Your objective ▸
Some entries follow. Reproduce exactly the lines starting at the one with "The height and width of the screenshot is (477, 738)." and stopping after the one with "Open the Manage".

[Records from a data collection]
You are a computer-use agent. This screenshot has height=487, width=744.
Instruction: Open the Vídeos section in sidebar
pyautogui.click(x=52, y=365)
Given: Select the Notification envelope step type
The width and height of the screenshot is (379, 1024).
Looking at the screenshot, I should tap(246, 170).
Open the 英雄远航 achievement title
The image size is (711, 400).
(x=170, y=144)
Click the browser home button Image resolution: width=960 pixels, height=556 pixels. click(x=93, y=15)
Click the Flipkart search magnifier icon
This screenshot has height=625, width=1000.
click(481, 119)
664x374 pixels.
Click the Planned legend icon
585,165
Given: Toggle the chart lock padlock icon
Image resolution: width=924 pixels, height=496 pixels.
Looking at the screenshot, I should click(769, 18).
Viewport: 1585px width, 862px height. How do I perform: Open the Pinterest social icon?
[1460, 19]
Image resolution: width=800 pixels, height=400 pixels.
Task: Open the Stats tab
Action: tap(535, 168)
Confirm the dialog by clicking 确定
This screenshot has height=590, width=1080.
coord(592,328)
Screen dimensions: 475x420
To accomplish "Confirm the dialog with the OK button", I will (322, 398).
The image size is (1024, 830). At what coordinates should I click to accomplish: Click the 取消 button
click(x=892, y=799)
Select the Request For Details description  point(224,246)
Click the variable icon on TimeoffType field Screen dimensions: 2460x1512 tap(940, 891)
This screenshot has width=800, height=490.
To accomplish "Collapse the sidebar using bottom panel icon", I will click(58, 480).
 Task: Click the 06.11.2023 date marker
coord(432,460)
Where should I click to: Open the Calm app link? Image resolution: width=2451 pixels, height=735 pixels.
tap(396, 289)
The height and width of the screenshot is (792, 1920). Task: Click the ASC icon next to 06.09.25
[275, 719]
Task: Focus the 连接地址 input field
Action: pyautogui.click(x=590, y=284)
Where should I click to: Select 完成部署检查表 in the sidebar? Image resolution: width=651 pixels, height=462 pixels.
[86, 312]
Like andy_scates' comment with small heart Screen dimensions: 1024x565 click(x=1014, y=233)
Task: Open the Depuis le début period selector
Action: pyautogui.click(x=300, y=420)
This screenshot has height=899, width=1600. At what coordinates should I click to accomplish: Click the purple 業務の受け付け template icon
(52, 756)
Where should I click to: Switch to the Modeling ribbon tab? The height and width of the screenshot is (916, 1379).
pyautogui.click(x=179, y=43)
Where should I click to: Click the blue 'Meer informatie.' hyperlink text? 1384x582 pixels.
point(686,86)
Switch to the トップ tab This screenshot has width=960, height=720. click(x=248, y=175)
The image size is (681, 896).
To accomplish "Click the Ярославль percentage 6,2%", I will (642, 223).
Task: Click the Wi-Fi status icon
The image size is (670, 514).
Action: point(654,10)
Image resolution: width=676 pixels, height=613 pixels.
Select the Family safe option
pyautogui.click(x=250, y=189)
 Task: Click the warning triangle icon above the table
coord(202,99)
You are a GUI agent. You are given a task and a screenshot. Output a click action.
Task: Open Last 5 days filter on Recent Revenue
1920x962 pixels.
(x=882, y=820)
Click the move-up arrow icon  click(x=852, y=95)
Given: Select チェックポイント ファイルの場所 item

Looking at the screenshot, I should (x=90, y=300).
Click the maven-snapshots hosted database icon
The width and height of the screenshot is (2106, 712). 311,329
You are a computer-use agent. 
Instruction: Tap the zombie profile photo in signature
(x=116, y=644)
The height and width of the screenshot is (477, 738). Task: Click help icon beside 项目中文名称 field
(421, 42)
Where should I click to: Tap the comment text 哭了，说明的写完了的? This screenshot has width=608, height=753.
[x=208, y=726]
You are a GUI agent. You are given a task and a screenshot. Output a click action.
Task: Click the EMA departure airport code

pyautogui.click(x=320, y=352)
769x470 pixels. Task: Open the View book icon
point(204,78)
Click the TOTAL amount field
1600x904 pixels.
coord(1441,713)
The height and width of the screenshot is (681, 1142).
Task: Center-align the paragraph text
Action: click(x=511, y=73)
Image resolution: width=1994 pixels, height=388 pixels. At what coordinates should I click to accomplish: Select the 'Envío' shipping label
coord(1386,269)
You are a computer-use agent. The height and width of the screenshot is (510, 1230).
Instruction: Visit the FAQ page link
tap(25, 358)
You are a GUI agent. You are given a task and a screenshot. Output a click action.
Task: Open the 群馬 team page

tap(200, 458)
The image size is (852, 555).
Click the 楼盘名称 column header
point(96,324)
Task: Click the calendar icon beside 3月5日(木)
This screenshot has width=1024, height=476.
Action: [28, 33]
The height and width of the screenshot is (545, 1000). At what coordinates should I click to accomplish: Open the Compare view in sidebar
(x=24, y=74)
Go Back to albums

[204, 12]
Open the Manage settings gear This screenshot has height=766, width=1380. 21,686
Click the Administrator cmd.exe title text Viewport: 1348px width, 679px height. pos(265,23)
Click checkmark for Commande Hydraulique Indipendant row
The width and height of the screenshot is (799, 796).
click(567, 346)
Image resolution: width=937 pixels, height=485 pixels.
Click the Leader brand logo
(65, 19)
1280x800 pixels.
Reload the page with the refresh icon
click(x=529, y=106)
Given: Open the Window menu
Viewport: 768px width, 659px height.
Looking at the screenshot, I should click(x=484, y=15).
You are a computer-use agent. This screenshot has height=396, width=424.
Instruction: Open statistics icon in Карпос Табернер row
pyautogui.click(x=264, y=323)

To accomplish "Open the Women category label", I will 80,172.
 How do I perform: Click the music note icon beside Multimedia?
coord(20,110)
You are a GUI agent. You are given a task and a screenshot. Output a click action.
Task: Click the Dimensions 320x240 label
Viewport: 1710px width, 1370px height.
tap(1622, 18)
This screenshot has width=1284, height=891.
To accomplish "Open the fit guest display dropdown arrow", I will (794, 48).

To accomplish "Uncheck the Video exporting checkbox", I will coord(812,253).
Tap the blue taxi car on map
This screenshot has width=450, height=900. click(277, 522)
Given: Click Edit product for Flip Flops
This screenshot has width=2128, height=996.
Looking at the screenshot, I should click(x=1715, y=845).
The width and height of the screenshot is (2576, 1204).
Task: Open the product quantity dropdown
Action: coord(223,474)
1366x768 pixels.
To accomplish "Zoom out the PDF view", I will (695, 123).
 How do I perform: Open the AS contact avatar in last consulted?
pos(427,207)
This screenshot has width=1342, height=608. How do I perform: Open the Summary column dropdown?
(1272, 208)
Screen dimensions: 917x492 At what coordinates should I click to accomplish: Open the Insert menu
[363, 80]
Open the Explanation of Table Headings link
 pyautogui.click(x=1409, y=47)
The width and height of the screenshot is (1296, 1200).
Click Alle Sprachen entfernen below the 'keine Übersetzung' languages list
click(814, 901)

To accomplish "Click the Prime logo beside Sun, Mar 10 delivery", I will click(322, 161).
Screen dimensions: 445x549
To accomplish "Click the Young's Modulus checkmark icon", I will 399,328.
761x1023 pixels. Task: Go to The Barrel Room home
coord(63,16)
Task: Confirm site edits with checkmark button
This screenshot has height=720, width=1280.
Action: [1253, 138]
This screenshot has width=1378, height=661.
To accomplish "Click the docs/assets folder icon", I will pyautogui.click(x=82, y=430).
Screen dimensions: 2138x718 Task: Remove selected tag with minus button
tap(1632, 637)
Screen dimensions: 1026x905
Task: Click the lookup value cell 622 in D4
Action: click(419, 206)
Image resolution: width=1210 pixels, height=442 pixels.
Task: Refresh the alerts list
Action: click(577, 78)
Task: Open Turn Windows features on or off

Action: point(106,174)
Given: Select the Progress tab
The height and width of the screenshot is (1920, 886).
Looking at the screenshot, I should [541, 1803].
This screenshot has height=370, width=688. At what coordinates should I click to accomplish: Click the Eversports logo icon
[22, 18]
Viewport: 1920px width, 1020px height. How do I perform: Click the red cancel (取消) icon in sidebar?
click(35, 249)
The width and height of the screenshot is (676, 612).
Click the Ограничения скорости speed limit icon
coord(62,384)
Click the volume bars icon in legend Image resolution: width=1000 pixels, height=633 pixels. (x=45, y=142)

Task response ▸
The height and width of the screenshot is (477, 738). Task: Click help icon beside 项目中文名称 field
(421, 42)
Where should I click to: Tap the comment text 哭了，说明的写完了的? This screenshot has width=608, height=753.
[x=208, y=726]
You are a GUI agent. You are given a task and a screenshot. Output a click action.
Task: Click the EMA departure airport code

pyautogui.click(x=320, y=352)
769x470 pixels. Task: Open the View book icon
point(204,78)
Click the TOTAL amount field
1600x904 pixels.
coord(1441,713)
The height and width of the screenshot is (681, 1142).
Task: Center-align the paragraph text
Action: click(x=511, y=73)
Image resolution: width=1994 pixels, height=388 pixels. At what coordinates should I click to accomplish: Select the 'Envío' shipping label
coord(1386,269)
You are a computer-use agent. The height and width of the screenshot is (510, 1230).
Instruction: Visit the FAQ page link
tap(25, 358)
You are a GUI agent. You are given a task and a screenshot. Output a click action.
Task: Open the 群馬 team page

tap(200, 458)
The image size is (852, 555).
Click the 楼盘名称 column header
point(96,324)
Task: Click the calendar icon beside 3月5日(木)
This screenshot has width=1024, height=476.
Action: [28, 33]
The height and width of the screenshot is (545, 1000). At what coordinates should I click to accomplish: Open the Compare view in sidebar
(x=24, y=74)
Go Back to albums

[204, 12]
Open the Manage settings gear This screenshot has height=766, width=1380. 21,686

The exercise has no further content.